- _Extrait du document_:
■ ■ ■

Cet organisme est le véritable organisateur de toute l’économie mondiale. Il doit être pourvu de son statut et celui-ci doit fixer son but, ses attributions, son fonctionnement.
b) Le Conseil administratif international, qui aura pour mission d’harmoniser les structures des membres de la Société des peuples, avec le consentement de ceux-ci, afin de faire de la Société des peuples un organisme solide et homogène.
Le Conseil social international
Ce Conseil sera composé des fédérations nationales, qui grouperont les offices spécialisés de chaque pays. Il pourra se fragmenter en autant de commissions que les circonstances l’exigeront et se réunir ensuite, en séance plénière, Pour mise au point des questions.
Tels sont les rouages locaux, régionaux, nationaux et internationaux qui paraissent nécessaires pour assurer le fonctionnement d’un système fédéraliste, à l’échelle nationale et mondiale.
Les problèmes essentiels
Pour être complet, ce rapport devrait traiter de tous les problèmes essentiels qui sont -de caractère social. C’est impossible dans le cadre d’un document de cette nature, où ne peuvent trouver place que des questions d’ordre absolument général. Des brochures viendront, sans doute, compléter le contenu de ce rapport.
Néanmoins ? il y a lieu, à mon avis, d’examiner tout de même ici les problèmes suivants : la production (abondance et pénurie), la sécurité, la monnaie, la construction
et l’aménagement d’installations reconnues d’utilité collective. Les une et les autres ont fait l’objet de controverses passionnées, trop passionnées pour qu’on puisse en tirer un enseignement valable, positif et pratique à la fois.
Aussi, convient-t-il de rechercher la conclusion dont il s’agit dans le silence relatif d’une équipe comme la nôtre et dans le calme que procure un travail ordonné, guidé par le . seul souci du bien commun.
La production (abondance et pénurie).
En raison des difficultés nées de la guerre et de celles qui existaient déjà auparavant, nous sommes portés à croître qu’il est impossible d’accéder à l’abondance. C’est une erreur d’optique naturelle. Cependant, tout prouve, au contraire, que cette abondance ne tardera guère à se produire et se transformera même, dans un temps relativement court, en surabondance tant agricole qu’industrielle. Pour atteindre ce but, il suffirait de faire sortir des dossiers, où on les a reléguées, les inventions et les applications techniques de celle-ci, que le capitalisme veut ignorer, pour ne point compromettre son profit, ni son équilibre, ni bouleverser le cadastre des fortunes.
On pourrait, demain si on le voulait, se passer : complètement de charbon, si on utilisait la formule du pétrole synthétique que les capitalistes ne veulent pas mettre au jour, et si on généralisait la méthode du chauffage urbain et rural, par la vapeur des usines, qu’on laisse se perdre dans l’atmosphère. Les exemples de ce genre abondent dans tous les domaines et on pourrait en citer à l’infini (sans compter l’énergie atomique).

■ ■ ■

- _Lignes sur la recherche de mots et d'éléments_:
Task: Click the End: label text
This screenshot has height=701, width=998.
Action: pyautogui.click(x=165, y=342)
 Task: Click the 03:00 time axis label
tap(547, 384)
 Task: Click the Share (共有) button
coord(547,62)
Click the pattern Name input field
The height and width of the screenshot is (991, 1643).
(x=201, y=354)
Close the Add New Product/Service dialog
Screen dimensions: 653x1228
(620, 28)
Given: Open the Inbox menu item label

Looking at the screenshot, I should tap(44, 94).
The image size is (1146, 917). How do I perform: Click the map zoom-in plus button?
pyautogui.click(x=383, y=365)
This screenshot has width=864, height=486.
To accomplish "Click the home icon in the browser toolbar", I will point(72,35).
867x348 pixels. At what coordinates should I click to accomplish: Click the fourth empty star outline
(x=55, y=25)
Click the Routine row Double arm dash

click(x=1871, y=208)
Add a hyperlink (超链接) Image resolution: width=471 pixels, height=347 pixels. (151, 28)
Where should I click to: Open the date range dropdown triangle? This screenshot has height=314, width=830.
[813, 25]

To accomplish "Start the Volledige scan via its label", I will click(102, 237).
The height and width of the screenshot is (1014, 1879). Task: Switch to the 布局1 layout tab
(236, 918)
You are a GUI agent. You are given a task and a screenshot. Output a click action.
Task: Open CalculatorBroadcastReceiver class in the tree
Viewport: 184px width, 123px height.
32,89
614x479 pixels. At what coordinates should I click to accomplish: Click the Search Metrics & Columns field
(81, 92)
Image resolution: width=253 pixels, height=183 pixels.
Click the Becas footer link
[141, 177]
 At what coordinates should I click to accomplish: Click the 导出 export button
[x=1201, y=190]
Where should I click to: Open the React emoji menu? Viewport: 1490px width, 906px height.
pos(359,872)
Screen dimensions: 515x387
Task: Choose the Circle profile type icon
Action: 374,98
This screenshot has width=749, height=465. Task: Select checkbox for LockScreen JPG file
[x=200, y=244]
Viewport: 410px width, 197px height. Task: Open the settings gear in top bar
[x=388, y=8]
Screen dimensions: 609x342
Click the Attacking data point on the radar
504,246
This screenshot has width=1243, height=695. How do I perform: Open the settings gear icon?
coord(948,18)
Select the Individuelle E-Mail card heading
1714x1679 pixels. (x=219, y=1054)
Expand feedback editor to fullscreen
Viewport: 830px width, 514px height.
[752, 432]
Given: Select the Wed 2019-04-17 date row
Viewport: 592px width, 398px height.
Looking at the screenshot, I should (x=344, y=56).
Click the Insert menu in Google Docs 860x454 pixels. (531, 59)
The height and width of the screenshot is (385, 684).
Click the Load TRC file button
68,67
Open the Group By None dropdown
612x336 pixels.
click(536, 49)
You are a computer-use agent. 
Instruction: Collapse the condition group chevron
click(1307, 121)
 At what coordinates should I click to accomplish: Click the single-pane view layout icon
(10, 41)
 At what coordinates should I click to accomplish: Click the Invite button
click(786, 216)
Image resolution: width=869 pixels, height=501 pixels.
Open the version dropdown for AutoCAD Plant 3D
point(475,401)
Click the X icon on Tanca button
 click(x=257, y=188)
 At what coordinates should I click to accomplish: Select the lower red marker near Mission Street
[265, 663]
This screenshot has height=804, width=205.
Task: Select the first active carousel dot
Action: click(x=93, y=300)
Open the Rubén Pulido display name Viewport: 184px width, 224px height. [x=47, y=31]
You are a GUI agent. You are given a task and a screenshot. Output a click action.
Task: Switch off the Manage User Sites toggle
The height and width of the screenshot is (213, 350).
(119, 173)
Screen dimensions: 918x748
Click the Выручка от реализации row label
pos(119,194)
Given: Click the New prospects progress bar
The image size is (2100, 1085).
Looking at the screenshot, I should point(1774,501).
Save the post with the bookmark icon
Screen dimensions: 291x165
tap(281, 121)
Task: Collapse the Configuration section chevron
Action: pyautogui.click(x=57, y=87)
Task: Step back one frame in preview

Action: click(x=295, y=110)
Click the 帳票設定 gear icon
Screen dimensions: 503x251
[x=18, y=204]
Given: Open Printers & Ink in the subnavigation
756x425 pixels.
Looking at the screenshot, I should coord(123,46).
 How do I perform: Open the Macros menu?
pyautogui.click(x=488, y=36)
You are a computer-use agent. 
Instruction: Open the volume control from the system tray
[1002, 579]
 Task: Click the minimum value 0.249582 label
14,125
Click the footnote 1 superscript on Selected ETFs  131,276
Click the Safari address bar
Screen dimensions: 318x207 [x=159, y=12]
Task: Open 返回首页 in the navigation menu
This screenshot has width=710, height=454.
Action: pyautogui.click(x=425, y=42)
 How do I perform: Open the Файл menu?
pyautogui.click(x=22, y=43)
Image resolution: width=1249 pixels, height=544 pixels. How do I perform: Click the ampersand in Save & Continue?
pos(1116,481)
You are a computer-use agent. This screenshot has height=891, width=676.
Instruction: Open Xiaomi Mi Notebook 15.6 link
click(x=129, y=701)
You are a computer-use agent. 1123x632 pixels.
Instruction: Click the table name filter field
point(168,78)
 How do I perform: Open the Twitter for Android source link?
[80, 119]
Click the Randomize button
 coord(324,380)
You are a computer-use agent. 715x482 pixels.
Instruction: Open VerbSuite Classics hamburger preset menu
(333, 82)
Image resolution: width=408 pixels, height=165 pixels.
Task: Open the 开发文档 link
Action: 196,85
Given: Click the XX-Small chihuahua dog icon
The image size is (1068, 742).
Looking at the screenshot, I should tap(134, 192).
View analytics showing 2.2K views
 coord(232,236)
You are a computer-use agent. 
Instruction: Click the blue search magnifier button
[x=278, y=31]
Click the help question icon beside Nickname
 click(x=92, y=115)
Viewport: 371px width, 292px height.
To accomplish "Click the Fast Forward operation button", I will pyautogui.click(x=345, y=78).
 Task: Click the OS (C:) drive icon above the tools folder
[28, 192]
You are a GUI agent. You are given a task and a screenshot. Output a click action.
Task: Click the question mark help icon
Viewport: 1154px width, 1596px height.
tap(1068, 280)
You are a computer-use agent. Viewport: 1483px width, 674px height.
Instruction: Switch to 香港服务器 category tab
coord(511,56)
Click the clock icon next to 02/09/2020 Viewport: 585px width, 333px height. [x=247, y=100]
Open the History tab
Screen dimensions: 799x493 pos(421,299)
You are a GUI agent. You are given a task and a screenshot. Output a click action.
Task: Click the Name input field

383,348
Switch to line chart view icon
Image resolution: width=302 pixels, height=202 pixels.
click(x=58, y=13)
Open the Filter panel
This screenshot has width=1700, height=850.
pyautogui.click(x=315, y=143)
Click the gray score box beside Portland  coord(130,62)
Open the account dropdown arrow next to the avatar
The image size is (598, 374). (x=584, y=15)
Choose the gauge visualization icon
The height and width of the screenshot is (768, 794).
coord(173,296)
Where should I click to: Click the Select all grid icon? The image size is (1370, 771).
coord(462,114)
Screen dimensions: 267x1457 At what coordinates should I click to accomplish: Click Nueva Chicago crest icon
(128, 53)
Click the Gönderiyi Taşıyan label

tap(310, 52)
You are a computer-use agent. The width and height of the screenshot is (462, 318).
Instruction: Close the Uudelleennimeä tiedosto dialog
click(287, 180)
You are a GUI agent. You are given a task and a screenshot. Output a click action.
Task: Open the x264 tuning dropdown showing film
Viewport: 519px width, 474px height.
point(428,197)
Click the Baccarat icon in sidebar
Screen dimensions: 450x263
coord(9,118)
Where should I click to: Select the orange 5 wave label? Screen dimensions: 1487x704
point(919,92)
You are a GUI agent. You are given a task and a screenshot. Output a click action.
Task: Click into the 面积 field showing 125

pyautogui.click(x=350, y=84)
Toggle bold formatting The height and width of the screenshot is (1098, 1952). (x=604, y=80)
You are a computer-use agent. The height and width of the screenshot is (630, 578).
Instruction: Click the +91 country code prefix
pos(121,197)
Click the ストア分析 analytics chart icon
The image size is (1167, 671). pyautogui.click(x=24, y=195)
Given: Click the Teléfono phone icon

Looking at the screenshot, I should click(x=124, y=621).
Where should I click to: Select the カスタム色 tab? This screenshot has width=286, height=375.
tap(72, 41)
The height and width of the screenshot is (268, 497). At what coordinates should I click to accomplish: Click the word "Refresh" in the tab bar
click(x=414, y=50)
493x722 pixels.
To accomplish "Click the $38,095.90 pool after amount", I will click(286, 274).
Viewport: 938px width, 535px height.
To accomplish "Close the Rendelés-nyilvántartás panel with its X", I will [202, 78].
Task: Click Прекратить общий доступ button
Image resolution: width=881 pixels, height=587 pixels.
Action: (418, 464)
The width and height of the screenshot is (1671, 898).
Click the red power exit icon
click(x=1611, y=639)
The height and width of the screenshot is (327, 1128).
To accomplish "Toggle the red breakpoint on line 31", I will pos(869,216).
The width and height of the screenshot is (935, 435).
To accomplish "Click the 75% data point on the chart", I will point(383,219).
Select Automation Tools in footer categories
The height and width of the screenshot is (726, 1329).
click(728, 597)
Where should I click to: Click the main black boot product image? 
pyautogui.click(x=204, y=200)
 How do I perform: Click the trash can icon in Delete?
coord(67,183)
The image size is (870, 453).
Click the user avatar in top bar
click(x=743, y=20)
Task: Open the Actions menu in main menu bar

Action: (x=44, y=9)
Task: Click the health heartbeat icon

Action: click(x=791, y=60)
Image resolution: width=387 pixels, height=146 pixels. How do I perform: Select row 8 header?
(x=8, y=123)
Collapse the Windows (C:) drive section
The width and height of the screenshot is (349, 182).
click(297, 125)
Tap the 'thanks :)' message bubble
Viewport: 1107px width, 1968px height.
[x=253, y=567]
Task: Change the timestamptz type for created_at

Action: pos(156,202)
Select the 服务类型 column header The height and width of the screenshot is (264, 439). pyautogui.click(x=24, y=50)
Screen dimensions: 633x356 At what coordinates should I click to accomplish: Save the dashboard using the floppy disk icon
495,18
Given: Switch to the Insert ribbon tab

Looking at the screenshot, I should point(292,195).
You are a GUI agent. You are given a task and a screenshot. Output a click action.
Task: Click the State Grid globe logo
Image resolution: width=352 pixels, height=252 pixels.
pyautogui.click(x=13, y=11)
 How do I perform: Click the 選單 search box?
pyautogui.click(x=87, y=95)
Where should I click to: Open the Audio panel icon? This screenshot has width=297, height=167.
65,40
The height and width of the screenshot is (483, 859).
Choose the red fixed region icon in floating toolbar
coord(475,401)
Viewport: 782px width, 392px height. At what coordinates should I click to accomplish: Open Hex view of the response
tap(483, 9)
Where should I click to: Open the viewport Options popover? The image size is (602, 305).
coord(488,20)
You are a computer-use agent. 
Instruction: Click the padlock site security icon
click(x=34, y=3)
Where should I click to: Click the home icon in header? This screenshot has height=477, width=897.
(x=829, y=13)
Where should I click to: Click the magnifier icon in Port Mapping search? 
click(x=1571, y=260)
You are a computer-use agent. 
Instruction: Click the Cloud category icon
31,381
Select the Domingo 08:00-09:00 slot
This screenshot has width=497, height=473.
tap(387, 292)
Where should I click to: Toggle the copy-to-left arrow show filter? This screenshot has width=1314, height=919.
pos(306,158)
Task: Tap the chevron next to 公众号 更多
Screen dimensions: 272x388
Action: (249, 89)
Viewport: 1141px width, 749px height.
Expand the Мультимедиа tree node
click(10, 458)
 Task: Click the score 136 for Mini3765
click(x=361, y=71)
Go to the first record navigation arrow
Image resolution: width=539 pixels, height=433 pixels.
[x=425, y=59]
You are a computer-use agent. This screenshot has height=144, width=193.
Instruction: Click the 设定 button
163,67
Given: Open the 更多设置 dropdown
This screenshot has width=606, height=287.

■ ■ ■

- _Travail demandé_:
1 > Répondez à ces questions sur l'extrait :
(a) De quoi le Conseil social international sera-t-il composé ?
(b) Quels problèmes l'auteur du rapport juge-t-il bon d'examiner ici ?
(c) De quoi pourrait-on se passer complètement si on utilisait la formule du pétrole synthétique ?
2 > Dans les lignes sur la recherche de mots et d'éléments, réécrivez sous forme de liste numérotée tout ce qui va de la ligne contenant "How do I perform: Open the Файл menu?" jusqu'à celle contenant "coord(173,296)", ces deux lignes comprises, en omettant les lignes vides.
Ces lignes n'ont aucun rapport avec l'extrait.

- _Réponses attendues_:
1 >
(a) Des fédérations nationales, qui grouperont les offices spécialisés de chaque pays.
(b) La production (abondance et pénurie), la sécurité, la monnaie, la construction et l'aménagement d'installations reconnues d'utilité collective.
(c) Du charbon.

2 >
1.  How do I perform: Open the Файл menu?
2. pyautogui.click(x=22, y=43)
3. Image resolution: width=1249 pixels, height=544 pixels. How do I perform: Click the ampersand in Save & Continue?
4. pos(1116,481)
5. You are a computer-use agent. This screenshot has height=891, width=676.
6. Instruction: Open Xiaomi Mi Notebook 15.6 link
7. click(x=129, y=701)
8. You are a computer-use agent. 1123x632 pixels.
9. Instruction: Click the table name filter field
10. point(168,78)
11.  How do I perform: Open the Twitter for Android source link?
12. [80, 119]
13. Click the Randomize button
14.  coord(324,380)
15. You are a computer-use agent. 715x482 pixels.
16. Instruction: Open VerbSuite Classics hamburger preset menu
17. (333, 82)
18. Image resolution: width=408 pixels, height=165 pixels.
19. Task: Open the 开发文档 link
20. Action: 196,85
21. Given: Click the XX-Small chihuahua dog icon
22. The image size is (1068, 742).
23. Looking at the screenshot, I should tap(134, 192).
24. View analytics showing 2.2K views
25.  coord(232,236)
26. You are a computer-use agent. 
27. Instruction: Click the blue search magnifier button
28. [x=278, y=31]
29. Click the help question icon beside Nickname
30.  click(x=92, y=115)
31. Viewport: 371px width, 292px height.
32. To accomplish "Click the Fast Forward operation button", I will pyautogui.click(x=345, y=78).
33.  Task: Click the OS (C:) drive icon above the tools folder
34. [28, 192]
35. You are a GUI agent. You are given a task and a screenshot. Output a click action.
36. Task: Click the question mark help icon
37. Viewport: 1154px width, 1596px height.
38. tap(1068, 280)
39. You are a computer-use agent. Viewport: 1483px width, 674px height.
40. Instruction: Switch to 香港服务器 category tab
41. coord(511,56)
42. Click the clock icon next to 02/09/2020 Viewport: 585px width, 333px height. [x=247, y=100]
43. Open the History tab
44. Screen dimensions: 799x493 pos(421,299)
45. You are a GUI agent. You are given a task and a screenshot. Output a click action.
46. Task: Click the Name input field
47. 383,348
48. Switch to line chart view icon
49. Image resolution: width=302 pixels, height=202 pixels.
50. click(x=58, y=13)
51. Open the Filter panel
52. This screenshot has width=1700, height=850.
53. pyautogui.click(x=315, y=143)
54. Click the gray score box beside Portland  coord(130,62)
55. Open the account dropdown arrow next to the avatar
56. The image size is (598, 374). (x=584, y=15)
57. Choose the gauge visualization icon
58. The height and width of the screenshot is (768, 794).
59. coord(173,296)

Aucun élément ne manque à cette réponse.